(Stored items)
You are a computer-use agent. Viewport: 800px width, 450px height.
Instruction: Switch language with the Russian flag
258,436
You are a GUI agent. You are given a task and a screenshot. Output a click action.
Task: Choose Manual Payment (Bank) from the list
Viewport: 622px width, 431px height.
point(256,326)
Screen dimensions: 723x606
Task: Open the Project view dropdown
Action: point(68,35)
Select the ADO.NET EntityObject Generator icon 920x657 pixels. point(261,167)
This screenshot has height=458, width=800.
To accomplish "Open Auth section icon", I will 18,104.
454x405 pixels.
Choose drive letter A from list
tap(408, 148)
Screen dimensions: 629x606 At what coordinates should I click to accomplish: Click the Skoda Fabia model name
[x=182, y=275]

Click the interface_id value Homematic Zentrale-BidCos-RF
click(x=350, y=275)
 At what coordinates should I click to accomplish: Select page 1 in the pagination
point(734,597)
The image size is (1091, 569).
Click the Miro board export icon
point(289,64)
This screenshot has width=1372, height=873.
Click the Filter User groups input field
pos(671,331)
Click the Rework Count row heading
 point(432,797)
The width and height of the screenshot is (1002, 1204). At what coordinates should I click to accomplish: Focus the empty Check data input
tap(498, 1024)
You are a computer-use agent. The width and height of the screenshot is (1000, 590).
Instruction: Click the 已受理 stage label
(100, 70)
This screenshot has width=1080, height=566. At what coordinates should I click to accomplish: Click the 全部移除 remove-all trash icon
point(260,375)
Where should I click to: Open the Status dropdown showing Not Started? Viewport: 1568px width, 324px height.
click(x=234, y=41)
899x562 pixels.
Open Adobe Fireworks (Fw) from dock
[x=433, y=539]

→ Task to complete
Search the data for "computer". Copy each line that has it.

→ Solution
You are a computer-use agent. Viewport: 800px width, 450px height.
You are a computer-use agent. The width and height of the screenshot is (1000, 590).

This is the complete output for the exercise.